__RECORDS FOR THIS EXERCISE__
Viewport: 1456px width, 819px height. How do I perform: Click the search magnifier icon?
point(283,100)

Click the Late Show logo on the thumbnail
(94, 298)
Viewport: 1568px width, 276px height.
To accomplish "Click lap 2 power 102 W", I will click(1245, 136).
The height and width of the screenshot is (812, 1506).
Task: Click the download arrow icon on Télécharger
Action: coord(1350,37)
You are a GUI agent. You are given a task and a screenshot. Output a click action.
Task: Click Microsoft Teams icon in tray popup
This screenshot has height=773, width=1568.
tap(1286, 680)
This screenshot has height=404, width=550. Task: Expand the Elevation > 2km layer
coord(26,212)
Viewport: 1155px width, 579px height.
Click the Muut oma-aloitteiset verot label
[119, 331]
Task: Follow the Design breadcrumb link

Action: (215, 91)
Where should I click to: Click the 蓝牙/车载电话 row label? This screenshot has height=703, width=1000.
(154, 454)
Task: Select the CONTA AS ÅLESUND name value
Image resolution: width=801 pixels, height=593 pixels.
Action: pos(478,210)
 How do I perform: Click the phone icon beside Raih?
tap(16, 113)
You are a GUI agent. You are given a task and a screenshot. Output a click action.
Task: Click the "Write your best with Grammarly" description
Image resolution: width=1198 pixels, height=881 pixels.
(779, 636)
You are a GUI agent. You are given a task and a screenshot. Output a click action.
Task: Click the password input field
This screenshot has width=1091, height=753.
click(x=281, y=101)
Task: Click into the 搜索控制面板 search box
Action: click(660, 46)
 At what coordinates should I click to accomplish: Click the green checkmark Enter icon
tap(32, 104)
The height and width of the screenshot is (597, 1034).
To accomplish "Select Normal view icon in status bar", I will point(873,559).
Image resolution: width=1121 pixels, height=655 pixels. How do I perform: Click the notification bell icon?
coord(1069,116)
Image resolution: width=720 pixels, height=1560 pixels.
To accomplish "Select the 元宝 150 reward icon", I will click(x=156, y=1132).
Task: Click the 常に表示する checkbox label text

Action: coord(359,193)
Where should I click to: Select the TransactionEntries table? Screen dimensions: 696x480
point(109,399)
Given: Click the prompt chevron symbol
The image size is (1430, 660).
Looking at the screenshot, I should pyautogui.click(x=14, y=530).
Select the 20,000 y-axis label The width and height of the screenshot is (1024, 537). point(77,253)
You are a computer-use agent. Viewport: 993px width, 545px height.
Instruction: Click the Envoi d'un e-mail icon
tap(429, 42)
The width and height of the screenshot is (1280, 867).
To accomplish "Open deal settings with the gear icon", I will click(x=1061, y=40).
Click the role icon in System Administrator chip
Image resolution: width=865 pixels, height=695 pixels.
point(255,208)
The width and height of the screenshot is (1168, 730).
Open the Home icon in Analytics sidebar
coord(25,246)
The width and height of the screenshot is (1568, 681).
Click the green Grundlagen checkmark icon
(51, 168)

__ASSIGNMENT__
Starting at the line that contains "Image resolution: width=865", retype each line through the end of the listing above and nothing else.

__SOLUTION FOR THIS EXERCISE__
Image resolution: width=865 pixels, height=695 pixels.
point(255,208)
The width and height of the screenshot is (1168, 730).
Open the Home icon in Analytics sidebar
coord(25,246)
The width and height of the screenshot is (1568, 681).
Click the green Grundlagen checkmark icon
(51, 168)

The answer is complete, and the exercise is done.